Я оглянулся. Слезливо подмигивая кому-то Всевышнему бельмами ночников, творила свою хронографию варварская страна чайковских и Чичиковых, Сидоровых и петровых, гениев и злодеев. И я сказал ей:
«О ты, оставляемая мною из лучших побуждений и до лучших времен! Не гляди сиротливо из-за острожных решеток, из-под соломенных крыш и чиновничьих козырьков, из замочных скважин и крепостных бойниц. Не пой грустных песен – не пей из копытца – поди туда не знаю куда – сотвори то не знаю чего – только бы не преглупо – только бы не предико. Да не укради – да не убий – не лжесвидетельствуй себе же во зло пред ужасным судом истории. Стань честнее. Будь доброй и славной. Благопристойной и чистой. Юродивой и святой. Будь, если можешь, счастливой. Будь!»

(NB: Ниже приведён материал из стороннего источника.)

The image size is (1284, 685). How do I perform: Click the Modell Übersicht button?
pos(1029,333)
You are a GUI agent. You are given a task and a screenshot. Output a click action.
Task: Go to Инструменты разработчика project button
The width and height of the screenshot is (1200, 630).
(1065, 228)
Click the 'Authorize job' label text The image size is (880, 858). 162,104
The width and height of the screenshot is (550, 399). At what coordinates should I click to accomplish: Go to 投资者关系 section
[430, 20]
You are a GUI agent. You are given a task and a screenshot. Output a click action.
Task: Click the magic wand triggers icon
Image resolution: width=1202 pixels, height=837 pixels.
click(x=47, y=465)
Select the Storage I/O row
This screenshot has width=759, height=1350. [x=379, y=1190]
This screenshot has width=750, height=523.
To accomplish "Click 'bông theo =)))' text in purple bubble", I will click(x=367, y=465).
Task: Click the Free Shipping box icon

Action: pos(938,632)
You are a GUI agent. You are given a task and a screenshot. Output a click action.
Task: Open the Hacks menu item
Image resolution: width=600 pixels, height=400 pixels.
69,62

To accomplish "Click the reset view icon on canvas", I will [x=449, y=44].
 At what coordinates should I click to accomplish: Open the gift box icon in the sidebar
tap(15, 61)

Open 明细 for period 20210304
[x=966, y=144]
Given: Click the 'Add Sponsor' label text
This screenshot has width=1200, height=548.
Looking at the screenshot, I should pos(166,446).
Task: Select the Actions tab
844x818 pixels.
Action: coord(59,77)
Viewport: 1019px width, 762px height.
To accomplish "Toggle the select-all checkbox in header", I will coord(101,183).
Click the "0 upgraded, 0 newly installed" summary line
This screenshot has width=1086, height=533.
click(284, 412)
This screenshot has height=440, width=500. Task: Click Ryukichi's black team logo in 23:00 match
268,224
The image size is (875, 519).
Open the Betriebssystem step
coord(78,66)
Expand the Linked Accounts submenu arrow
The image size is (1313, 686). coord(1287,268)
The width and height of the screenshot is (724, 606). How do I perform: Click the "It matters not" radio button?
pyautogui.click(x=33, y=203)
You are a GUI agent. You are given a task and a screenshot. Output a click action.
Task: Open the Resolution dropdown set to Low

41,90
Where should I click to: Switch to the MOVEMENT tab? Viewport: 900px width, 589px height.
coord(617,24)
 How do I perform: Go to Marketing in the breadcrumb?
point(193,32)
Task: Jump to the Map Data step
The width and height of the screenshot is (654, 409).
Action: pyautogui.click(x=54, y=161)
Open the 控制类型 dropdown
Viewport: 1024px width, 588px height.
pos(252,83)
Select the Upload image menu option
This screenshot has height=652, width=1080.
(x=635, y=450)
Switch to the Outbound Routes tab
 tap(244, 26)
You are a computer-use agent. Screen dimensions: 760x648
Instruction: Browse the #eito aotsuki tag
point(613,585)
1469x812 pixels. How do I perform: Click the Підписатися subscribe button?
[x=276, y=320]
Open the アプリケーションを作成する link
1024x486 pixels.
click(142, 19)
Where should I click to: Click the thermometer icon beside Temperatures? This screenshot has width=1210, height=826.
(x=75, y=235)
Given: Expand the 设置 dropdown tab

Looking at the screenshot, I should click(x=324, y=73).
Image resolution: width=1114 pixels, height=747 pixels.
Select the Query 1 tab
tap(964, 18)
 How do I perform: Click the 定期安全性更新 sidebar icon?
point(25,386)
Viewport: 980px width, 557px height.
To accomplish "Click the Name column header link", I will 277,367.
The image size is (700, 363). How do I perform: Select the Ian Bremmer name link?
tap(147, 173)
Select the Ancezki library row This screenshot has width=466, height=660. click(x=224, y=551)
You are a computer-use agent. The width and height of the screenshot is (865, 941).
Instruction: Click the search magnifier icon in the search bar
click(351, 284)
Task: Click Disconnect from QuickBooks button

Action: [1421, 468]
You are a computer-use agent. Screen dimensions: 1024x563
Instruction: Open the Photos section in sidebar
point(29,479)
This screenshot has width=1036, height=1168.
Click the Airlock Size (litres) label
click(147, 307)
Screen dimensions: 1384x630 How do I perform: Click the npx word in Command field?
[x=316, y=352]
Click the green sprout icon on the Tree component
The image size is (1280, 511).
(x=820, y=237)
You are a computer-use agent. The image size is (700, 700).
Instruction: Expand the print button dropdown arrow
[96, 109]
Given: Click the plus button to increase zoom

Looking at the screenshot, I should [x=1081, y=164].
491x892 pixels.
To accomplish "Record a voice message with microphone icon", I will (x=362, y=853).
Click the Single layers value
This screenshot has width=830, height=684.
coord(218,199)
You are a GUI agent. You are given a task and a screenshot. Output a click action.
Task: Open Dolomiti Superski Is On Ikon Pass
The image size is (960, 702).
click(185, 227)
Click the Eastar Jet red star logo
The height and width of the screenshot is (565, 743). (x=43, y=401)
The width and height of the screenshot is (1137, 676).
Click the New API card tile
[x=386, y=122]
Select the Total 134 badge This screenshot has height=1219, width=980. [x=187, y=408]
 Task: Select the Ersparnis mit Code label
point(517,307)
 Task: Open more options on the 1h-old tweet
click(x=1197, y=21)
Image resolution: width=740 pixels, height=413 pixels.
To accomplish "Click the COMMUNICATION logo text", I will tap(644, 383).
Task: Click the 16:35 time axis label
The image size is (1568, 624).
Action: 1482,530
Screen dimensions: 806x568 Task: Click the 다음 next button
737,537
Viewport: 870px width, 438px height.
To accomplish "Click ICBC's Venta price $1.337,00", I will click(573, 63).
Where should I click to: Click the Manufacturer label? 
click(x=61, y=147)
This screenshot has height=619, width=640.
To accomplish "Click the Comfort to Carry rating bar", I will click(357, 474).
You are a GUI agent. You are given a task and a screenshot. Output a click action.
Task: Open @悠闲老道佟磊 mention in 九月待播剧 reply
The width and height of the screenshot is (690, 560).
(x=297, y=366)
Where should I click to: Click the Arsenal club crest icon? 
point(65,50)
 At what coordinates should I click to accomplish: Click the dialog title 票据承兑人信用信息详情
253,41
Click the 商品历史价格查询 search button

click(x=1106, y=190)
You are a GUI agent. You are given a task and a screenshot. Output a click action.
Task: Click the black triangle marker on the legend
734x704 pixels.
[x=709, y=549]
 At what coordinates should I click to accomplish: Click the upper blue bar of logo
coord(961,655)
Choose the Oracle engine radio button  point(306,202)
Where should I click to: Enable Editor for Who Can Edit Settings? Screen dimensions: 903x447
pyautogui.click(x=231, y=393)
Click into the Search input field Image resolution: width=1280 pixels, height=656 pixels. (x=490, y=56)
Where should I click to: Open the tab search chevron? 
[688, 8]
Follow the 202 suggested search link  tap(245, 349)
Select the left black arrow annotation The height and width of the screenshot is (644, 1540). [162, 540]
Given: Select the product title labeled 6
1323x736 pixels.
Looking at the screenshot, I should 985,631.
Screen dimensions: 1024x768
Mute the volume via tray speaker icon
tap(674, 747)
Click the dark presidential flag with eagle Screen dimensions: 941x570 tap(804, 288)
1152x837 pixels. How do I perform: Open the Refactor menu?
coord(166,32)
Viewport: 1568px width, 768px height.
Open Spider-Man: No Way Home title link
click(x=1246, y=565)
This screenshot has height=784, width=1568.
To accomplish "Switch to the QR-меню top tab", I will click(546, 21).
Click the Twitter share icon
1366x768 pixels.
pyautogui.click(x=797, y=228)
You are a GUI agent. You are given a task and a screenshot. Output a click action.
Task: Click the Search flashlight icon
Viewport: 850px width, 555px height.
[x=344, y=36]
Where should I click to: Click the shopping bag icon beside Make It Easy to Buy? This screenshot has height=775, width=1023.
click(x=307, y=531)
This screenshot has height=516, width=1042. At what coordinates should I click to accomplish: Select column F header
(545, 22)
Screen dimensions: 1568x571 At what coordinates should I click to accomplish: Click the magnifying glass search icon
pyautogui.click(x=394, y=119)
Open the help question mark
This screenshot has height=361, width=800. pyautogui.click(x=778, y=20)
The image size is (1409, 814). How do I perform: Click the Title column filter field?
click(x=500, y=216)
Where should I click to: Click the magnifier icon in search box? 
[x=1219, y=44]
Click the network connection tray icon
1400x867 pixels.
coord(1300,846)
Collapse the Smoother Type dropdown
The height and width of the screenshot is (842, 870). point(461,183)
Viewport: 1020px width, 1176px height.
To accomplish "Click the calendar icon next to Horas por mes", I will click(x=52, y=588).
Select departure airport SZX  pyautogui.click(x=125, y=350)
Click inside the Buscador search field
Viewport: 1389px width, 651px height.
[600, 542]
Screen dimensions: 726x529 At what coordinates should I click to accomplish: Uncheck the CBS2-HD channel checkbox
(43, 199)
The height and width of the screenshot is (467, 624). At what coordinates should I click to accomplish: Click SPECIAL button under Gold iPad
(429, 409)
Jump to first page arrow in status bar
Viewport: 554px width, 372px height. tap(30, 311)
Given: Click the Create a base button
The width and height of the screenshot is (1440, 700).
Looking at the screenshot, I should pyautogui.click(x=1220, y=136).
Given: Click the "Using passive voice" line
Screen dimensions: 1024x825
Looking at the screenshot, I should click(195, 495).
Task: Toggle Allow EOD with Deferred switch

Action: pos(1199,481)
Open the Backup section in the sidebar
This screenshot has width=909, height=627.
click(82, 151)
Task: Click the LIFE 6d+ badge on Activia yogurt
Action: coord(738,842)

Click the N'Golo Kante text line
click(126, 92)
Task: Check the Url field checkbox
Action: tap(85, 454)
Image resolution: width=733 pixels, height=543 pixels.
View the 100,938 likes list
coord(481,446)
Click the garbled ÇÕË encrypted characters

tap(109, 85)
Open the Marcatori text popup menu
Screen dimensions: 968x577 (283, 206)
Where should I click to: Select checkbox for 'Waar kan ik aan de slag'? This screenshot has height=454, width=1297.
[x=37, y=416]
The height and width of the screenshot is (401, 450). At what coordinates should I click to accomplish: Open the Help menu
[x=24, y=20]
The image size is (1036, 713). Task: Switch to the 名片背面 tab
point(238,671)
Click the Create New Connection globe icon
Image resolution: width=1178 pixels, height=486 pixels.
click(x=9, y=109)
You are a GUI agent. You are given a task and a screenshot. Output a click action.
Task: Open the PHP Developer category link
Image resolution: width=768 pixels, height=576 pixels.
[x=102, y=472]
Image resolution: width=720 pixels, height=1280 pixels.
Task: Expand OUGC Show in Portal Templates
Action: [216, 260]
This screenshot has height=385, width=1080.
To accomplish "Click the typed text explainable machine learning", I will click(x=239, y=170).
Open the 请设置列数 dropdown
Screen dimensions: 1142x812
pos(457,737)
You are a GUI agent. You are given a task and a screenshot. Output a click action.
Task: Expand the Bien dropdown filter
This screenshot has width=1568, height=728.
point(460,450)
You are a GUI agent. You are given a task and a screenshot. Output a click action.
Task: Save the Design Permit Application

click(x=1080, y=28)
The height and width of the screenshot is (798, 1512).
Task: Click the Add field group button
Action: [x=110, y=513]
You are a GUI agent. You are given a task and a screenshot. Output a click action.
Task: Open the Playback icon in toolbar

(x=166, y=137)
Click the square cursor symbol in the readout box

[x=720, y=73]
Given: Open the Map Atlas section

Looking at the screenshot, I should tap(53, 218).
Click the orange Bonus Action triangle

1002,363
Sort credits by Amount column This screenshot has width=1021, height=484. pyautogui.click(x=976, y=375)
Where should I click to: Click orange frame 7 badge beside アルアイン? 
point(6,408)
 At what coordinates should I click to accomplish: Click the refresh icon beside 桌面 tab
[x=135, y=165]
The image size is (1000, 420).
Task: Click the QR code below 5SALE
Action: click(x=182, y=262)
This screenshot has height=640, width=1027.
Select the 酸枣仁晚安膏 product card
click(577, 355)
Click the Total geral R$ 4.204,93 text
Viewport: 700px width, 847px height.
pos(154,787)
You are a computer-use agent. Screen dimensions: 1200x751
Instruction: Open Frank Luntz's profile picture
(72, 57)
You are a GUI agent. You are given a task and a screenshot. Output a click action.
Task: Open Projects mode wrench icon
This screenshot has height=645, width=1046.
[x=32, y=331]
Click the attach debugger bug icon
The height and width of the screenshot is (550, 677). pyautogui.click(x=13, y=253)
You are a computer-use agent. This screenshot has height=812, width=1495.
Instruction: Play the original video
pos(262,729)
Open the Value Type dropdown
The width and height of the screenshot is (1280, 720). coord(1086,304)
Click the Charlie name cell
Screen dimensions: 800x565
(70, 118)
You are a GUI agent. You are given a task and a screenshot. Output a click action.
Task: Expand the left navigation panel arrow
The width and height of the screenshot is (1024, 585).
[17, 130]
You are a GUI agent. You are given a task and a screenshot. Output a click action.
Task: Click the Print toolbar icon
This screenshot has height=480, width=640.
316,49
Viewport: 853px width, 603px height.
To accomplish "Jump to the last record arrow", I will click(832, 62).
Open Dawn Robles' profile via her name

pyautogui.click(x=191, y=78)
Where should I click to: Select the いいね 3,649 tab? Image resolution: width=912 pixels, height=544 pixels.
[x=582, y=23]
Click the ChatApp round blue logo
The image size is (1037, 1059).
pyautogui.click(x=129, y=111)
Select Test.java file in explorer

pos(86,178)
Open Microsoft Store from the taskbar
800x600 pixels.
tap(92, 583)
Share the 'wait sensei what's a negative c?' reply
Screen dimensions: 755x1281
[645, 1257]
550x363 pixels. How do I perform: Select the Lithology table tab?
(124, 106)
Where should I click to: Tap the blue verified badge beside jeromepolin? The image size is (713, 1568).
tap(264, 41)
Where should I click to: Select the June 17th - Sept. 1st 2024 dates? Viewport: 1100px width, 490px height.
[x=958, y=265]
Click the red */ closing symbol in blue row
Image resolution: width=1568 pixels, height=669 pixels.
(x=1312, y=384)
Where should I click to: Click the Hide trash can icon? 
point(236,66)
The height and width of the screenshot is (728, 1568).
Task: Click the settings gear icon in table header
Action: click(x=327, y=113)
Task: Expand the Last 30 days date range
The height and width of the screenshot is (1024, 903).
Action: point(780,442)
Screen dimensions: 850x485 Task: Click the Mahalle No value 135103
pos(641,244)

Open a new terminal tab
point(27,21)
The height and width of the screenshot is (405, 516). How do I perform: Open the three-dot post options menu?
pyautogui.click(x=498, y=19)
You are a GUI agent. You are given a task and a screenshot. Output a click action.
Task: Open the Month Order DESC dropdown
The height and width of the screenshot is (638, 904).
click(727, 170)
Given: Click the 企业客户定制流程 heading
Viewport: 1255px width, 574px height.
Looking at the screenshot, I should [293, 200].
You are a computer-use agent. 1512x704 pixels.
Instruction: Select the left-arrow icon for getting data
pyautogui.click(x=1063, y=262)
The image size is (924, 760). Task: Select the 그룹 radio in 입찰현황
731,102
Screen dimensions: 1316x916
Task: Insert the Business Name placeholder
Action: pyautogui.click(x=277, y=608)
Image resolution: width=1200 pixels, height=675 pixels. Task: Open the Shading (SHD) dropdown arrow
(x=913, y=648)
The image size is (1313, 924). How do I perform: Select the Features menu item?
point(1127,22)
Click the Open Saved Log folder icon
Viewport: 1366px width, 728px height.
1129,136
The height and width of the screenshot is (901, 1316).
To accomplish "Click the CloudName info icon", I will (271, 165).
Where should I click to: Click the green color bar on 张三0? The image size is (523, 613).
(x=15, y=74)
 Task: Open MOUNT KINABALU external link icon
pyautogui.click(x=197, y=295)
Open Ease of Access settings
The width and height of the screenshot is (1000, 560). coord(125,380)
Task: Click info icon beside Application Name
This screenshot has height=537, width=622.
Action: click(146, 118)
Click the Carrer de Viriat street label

Ответьте, Биограф, в чем фокус? За что мы столь возлюбили Россию, что, и оставив ее пределы – оставив надолго, если не навсегда,– все никак не можем о ней не терзаться, не маяться – ну за что? За уменье пожить на широкий трен? За кротость и незлобивость ее монархов? За лихость ее лихачей, палачей и разбойников? За расхристанность братьев ее Карамазовых и хулиганов Раскольниковых? А может, за расстегаи, за шанежки, за блины с икрою? Что ж, в частности и за это. Но более мы ее возлюбили за то, что в ней протекло большинство воплощений наших; что почти всякий раз утонченная наша Психея, покинув избытую оболочку на усмотрение академиков, ретируется в плотное русское тело. В тело русского созерцателя и работника, в живые мощи бессонного борзописца и пса борзого, в тушу лавочника и в тумбу молочницы, в белошвейку и в скакуна. Странно, дивно. Ведь там-то, в зыбких мирах, на досугах, чего бы, казалось, не выбрать Отчизну теплее, уютнее, плоть постройнее, поглаже, приятней наружностью. Нет, даже и там, в непочатом краю свобод, сызнова мы выбираем русские судьбы, сызнова возвращаемся на родные круги: кто на каторгу, кто в присутствие, кто на паперть, а кому положено править – в Сенат. Ибо русскость есть онтологическое качество наших душ, которое неиссякаемо. (Подробней об этом см. в моих «Кармических сочинениях» в девяти томах, издательство «Славянский Базар».)
Сколько раз, совершая деловые прогулки по кладбищам многих стран, доводилось выслушивать сетования упокоенных там соотечественников, точнее, незримых тел их желаний, на жестокую эмигрантскую грусть. Не ведая в слепоте душевной, как вернуться в пенаты, они десятилетиями ожидали достойных оказий, а не дождавшись, вселялись в новорожденных летучих мышей и с весною – неслись. А если не было и таких вакансий, то принимали обличие сороконожек, цикад и гадов, чтобы усеменить, упрыгать или хоть уползти восвояси.
Журнал «Хай Сосаэти» («Высшее общество» (англ.)) в канун Рождества присылает мне традиционную анкету. На вопрос «Ваше представление о несчастье?» я всегда отвечаю: «Живя на чужбине, внезапно обнаружить себя прохладным и гибким существом, пресмыкающимся о родине: тихий, шипящий ужас». «А – образ счастья?» – допытывается журнал. Мой ответ: «Пребывая в здравом уме и твердой памяти, в тепле и достатке, а главное – в своей собственной плоти, селиться в Отчизне, следить порханье ее снегов, вкушать голубики ее со сливками – да дрочен, да оладьев – внимать ее благовестам – слушать узорчатых беспрестанных птах – и по мере сил и возможностей содействовать ее величавости».